* [Try it] The lines from the start of the records through the one containing "Task: Click the 平台名称 input field" are to be transcribed exactly, and nothing else.

[[ Information provided, beginning ]]

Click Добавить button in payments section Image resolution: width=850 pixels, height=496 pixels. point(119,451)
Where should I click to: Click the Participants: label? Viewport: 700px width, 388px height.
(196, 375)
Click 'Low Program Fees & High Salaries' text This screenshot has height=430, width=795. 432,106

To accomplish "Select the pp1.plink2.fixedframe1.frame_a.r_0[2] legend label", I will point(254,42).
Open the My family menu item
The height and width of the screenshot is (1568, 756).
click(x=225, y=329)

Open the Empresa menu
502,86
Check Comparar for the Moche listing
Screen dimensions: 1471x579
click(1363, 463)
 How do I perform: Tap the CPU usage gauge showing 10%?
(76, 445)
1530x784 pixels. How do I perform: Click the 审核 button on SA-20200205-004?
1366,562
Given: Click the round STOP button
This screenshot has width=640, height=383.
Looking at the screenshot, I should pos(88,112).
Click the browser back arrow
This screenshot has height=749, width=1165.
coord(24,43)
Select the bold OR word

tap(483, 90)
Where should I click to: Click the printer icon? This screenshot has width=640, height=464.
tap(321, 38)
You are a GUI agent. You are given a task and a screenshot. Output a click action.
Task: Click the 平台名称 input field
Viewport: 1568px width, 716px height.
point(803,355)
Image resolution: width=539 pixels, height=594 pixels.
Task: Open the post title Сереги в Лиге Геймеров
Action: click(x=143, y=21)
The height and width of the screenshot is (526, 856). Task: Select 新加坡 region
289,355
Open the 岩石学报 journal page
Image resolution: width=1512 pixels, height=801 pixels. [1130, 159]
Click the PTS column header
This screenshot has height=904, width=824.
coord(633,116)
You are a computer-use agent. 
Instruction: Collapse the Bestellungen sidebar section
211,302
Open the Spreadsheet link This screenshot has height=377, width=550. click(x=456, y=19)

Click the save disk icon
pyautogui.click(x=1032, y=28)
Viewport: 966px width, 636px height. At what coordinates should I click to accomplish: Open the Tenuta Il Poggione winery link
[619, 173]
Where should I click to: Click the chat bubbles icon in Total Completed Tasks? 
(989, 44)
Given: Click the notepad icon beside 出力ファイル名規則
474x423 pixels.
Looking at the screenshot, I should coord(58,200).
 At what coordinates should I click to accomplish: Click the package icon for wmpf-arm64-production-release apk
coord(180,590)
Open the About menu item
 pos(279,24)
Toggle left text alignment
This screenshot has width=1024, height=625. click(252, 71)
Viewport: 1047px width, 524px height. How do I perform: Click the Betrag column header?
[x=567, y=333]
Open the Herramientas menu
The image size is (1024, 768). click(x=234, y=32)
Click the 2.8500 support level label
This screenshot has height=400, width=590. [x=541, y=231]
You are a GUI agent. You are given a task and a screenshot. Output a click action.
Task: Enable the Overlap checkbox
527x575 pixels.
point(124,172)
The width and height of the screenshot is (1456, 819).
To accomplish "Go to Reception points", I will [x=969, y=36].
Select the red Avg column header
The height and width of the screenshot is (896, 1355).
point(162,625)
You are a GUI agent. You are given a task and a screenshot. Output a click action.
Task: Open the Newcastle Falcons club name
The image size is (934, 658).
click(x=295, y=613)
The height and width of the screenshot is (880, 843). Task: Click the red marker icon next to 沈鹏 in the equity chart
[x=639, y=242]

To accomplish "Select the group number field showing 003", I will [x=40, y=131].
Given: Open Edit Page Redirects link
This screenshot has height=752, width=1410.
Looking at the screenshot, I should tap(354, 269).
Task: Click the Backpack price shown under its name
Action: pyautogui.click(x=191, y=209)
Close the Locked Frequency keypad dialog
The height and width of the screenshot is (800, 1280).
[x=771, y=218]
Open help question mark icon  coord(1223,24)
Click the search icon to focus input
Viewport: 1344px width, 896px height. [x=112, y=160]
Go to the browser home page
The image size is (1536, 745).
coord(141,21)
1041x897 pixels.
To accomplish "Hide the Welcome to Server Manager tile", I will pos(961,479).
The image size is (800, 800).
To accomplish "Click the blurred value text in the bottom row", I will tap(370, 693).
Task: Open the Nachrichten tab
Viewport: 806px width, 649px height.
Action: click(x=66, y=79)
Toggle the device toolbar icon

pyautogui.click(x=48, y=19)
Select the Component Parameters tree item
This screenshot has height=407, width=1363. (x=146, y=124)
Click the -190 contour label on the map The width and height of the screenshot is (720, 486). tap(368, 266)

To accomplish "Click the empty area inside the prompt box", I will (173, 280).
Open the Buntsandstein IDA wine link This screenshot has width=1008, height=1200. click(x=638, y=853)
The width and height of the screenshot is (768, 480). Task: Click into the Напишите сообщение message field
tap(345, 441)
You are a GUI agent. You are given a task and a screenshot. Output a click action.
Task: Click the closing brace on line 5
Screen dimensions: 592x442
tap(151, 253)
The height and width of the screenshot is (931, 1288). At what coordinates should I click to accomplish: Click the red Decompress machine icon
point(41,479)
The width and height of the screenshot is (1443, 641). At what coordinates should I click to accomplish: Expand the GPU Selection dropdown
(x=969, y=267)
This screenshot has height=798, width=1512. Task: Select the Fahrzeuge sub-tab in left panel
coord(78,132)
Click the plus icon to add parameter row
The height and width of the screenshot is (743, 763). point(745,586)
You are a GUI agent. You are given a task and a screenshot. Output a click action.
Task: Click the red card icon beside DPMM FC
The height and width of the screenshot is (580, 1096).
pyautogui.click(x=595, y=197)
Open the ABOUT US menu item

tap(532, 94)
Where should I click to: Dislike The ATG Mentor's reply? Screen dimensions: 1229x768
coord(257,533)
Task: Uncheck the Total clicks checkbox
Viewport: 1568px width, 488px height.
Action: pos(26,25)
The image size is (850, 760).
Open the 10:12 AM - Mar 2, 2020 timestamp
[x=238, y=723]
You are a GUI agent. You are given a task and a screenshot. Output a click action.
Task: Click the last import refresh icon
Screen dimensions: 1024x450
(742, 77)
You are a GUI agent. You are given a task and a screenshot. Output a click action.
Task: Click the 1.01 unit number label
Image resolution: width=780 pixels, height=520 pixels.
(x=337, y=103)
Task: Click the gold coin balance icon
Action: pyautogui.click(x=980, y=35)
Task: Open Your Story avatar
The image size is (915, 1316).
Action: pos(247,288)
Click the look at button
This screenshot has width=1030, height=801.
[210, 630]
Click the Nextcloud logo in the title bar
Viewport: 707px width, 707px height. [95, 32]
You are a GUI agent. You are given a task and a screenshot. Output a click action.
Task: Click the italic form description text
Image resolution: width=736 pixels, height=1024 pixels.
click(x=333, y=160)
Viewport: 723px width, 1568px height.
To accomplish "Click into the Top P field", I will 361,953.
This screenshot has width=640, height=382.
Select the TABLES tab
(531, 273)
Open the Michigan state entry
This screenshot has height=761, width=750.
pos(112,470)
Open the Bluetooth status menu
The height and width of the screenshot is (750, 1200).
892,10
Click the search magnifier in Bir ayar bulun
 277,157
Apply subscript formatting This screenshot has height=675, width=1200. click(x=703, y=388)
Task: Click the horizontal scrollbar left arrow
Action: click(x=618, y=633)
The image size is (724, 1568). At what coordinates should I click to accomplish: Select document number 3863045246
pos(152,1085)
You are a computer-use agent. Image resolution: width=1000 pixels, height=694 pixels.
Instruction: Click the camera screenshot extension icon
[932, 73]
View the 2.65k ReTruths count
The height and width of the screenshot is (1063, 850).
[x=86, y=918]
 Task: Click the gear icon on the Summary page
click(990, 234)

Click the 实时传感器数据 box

[[ Information provided, end ]]

* [Answer for this exercise]
Click Добавить button in payments section Image resolution: width=850 pixels, height=496 pixels. point(119,451)
Where should I click to: Click the Participants: label? Viewport: 700px width, 388px height.
(196, 375)
Click 'Low Program Fees & High Salaries' text This screenshot has height=430, width=795. 432,106

To accomplish "Select the pp1.plink2.fixedframe1.frame_a.r_0[2] legend label", I will point(254,42).
Open the My family menu item
The height and width of the screenshot is (1568, 756).
click(x=225, y=329)

Open the Empresa menu
502,86
Check Comparar for the Moche listing
Screen dimensions: 1471x579
click(1363, 463)
 How do I perform: Tap the CPU usage gauge showing 10%?
(76, 445)
1530x784 pixels. How do I perform: Click the 审核 button on SA-20200205-004?
1366,562
Given: Click the round STOP button
This screenshot has width=640, height=383.
Looking at the screenshot, I should pos(88,112).
Click the browser back arrow
This screenshot has height=749, width=1165.
coord(24,43)
Select the bold OR word

tap(483, 90)
Where should I click to: Click the printer icon? This screenshot has width=640, height=464.
tap(321, 38)
You are a GUI agent. You are given a task and a screenshot. Output a click action.
Task: Click the 平台名称 input field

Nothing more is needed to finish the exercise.